● To-do item
Print the part of the variadic-template array thread below between "a[0][1][2] = 15;" and "be fancy :)", inclusive, copying it word for word.

● Exercise text

Arbitrary dimensional array using Variadic templates

Question

How can I create an Array class in C++11 which can be used like

Array < int, 2, 3, 4> a, b; 
Array < char, 3, 4> d; 
Array < short, 2> e;
         


        

Answer 1

The simplest way to do this is by nesting std::array:

#include<array>

template<class T, size_t size, size_t... sizes>
struct ArrayImpl {
    using type = std::array<typename ArrayImpl<T, sizes...>::type, size>;
};

template<class T, size_t size>
struct ArrayImpl<T, size> {
    using type = std::array<T, size>;
};

template<class T, size_t... sizes>
using Array = typename ArrayImpl<T, sizes...>::type;

In this solution Array<char, 3, 4> is the same as std::array<std::array<char, 4>, 3> - array consisting of arrays of smaller dimension.

This also shows how you can implement operator[] for many dimensions. operator[] of your object needs to return object for which operator[] is also defined. In this case it is reference to an array of smaller dimension.

Answer 2

Try this:

#include <iostream>

template <typename T, int N1, int... N2>
class Array
{

public:

    Array() {}

    ~Array() {}

    Array<T,N2...>& operator[](int index)
    {
        return data[index];
    }

private:

    Array<T,N2...> data[N1];
};

template<typename T, int N>
class Array<T,N>
{

public:

    Array() {}

    ~Array() {}

    T& operator[](int index)
    {
        return data[index];
    }

private:

    T data[N];
};

int main()
{
    Array < int, 2, 3, 4> a, b;
    Array < char, 3, 4> d;
    Array < short, 2> e;

    a[0][1][2] = 15;
    d[1][2]    = 'a';

    std::cout << "a[0][1][2] = " << a[0][1][2] << std::endl;
    std::cout << "d[1][2]    = " << d[1][2]    << std::endl;

    return 0;
}

You might also want to throw in range checking and perhaps some iterators to be fancy :)

(Collected data entries)
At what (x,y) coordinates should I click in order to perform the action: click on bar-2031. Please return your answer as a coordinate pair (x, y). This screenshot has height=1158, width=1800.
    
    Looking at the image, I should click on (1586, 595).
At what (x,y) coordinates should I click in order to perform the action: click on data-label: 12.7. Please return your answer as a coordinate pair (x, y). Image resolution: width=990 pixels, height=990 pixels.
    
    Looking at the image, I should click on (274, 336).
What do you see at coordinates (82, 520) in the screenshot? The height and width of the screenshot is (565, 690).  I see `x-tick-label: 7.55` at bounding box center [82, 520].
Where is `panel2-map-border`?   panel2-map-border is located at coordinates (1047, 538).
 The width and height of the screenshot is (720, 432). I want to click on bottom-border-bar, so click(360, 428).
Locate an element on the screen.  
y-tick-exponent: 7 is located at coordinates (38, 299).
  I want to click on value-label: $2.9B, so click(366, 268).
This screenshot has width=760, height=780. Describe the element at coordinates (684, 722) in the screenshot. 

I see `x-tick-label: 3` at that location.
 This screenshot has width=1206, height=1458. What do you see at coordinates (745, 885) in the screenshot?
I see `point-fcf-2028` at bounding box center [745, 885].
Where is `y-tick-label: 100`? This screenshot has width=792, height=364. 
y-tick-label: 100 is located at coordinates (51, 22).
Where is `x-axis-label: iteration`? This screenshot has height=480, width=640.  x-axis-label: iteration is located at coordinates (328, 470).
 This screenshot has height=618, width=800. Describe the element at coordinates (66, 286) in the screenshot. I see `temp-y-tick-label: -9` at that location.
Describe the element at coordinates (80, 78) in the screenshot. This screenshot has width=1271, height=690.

● Result of the task
a[0][1][2] = 15;
    d[1][2]    = 'a';

    std::cout << "a[0][1][2] = " << a[0][1][2] << std::endl;
    std::cout << "d[1][2]    = " << d[1][2]    << std::endl;

    return 0;
}

You might also want to throw in range checking and perhaps some iterators to be fancy :)